Und hier ist jetzt der Punkt erreicht, der ein offensichtliches Dementi verlangt: Das Reinheitsgebot und seine Verfechter sind nicht rassistisch. Aber dessen Status zu verteidigen stammt von derselben Arroganz und Gefühl der Überlegenheit, das dem ethnozentristischen Denken auch zugrunde liegt (es liegt übrigens auch dem irrationalem Verhalten von Apple Fanboys zugrunde).  Es kann nicht begreifen, dass sein Bier nicht mehr das Beste ist und der Neid der Welt hervorruft. Wenn eine amerikanische Brauerei am World Beer Cup mit einem Bier in den deutschen Stilkategorien gewinnt, dann muss der Wettbewerb gezinkt sein, die Richter Fehler gemacht haben. Die Befürworter des Reinheitsgebotes können nicht mit der Idee umgehen, dass sie nicht mehr per Standard das beste Bier machen. Sie sind nicht fähig, solche Resultate als Motivation und Herausforderung zu sehen ein noch besseres Märzen zu brauen.

Darum haben wir das Gefühl, dass es nur eine Möglichkeit gibt mit dem Reinheitsgebot umzugehen: respektvolle Gleichgültigkeit. Den Wert des Gebots verstehen und seinen Beitrag an die Entwicklung der Kunst des Brauens anzuerkennen. Gleichzeitig aber verneinen, dass es alles diktiert was wir machen, mögen, schätzen oder fördern.

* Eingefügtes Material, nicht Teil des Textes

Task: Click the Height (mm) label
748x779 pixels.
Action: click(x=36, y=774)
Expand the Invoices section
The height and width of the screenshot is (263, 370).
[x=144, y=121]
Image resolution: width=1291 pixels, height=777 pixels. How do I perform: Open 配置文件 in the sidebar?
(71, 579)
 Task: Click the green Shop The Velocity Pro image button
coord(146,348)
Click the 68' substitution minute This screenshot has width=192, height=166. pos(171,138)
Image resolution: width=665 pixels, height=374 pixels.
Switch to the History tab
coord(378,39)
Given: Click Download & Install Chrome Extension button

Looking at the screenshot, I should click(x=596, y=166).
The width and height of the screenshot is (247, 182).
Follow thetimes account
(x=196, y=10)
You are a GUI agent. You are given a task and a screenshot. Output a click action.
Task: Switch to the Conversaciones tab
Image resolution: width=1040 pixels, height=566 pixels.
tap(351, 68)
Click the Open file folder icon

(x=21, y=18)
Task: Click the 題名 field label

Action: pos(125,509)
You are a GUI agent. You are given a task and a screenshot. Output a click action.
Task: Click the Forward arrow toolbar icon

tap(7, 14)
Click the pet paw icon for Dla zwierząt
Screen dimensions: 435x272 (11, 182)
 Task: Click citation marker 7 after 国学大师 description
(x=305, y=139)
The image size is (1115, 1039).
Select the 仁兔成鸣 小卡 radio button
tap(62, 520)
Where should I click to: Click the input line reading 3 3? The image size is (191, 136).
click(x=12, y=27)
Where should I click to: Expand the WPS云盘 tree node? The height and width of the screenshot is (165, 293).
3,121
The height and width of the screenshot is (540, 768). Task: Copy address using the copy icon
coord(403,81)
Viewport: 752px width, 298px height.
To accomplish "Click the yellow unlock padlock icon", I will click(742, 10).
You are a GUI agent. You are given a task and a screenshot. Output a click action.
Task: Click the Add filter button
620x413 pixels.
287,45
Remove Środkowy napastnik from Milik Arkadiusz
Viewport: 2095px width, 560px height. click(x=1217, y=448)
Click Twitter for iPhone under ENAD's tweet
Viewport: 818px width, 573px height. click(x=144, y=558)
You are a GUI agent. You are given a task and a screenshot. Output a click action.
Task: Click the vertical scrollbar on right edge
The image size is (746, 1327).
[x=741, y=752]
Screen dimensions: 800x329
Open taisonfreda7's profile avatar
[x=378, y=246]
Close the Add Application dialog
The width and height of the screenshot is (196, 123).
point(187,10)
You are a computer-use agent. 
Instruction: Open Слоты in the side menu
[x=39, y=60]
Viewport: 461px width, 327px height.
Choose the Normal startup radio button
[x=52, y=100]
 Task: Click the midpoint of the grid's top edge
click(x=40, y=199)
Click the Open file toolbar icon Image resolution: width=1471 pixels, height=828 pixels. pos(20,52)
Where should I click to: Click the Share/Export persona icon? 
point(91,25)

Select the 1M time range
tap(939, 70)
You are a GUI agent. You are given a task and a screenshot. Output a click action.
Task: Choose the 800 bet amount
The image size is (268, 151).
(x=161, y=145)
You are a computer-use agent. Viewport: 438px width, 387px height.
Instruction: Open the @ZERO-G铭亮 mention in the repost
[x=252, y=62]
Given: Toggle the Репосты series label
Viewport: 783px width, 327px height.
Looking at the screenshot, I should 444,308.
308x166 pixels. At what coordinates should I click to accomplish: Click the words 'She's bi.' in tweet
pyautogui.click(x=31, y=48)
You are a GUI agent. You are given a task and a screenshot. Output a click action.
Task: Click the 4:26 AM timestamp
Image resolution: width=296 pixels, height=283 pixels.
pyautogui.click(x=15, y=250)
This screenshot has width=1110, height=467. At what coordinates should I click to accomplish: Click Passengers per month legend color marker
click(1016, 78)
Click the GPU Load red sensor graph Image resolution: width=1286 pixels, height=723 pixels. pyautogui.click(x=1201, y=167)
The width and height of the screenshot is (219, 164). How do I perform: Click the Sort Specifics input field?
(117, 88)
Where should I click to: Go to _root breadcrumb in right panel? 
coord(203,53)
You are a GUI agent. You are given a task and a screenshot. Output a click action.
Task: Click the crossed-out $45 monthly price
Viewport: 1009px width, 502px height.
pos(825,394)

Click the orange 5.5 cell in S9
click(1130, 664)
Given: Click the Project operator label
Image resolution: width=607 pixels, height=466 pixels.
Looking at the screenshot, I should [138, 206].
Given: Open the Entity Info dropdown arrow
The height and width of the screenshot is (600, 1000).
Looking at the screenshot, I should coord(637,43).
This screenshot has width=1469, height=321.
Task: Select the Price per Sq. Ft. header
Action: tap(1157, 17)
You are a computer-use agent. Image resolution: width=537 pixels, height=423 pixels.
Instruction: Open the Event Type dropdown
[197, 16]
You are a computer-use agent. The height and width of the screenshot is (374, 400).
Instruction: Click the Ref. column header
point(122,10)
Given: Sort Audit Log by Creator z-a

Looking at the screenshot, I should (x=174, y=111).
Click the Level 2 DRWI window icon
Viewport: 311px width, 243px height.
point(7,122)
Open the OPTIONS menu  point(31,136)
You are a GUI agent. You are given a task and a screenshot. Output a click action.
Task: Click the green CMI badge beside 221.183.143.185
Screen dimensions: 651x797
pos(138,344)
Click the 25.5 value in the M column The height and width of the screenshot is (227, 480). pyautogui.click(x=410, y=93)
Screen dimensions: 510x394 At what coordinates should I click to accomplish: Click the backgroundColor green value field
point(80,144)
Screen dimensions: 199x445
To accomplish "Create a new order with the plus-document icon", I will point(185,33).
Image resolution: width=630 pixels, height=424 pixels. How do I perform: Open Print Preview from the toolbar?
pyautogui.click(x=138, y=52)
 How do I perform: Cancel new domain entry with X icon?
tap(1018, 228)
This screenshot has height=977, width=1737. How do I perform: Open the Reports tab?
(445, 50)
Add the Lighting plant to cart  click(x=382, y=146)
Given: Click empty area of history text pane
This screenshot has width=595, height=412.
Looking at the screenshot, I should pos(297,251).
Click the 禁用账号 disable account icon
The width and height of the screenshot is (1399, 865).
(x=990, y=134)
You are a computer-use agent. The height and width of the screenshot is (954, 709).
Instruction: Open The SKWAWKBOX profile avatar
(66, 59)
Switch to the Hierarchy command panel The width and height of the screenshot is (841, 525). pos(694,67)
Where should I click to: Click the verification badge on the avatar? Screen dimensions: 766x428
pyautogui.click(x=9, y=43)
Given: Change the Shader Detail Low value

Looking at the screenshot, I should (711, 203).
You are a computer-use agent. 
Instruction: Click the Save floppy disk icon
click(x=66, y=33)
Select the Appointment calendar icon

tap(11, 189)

P.S. Tatsächlich ist Gleichgültigkeit in Deutschland nicht genug – siehe auch die Beispiele von Klosterbrauerei Neuzelle  oder Camba Bavaria oder Riegele. Wir hoffen, dass die Brauer in Deutschland und in Bayern speziell bald den Moment erreicht haben, an dem sie sich von den Fesseln des Reinheitsgebots befreien können. Das Jubiläum wäre hierzu ein guter Zeitpunkt den Kampf aufzunehmen!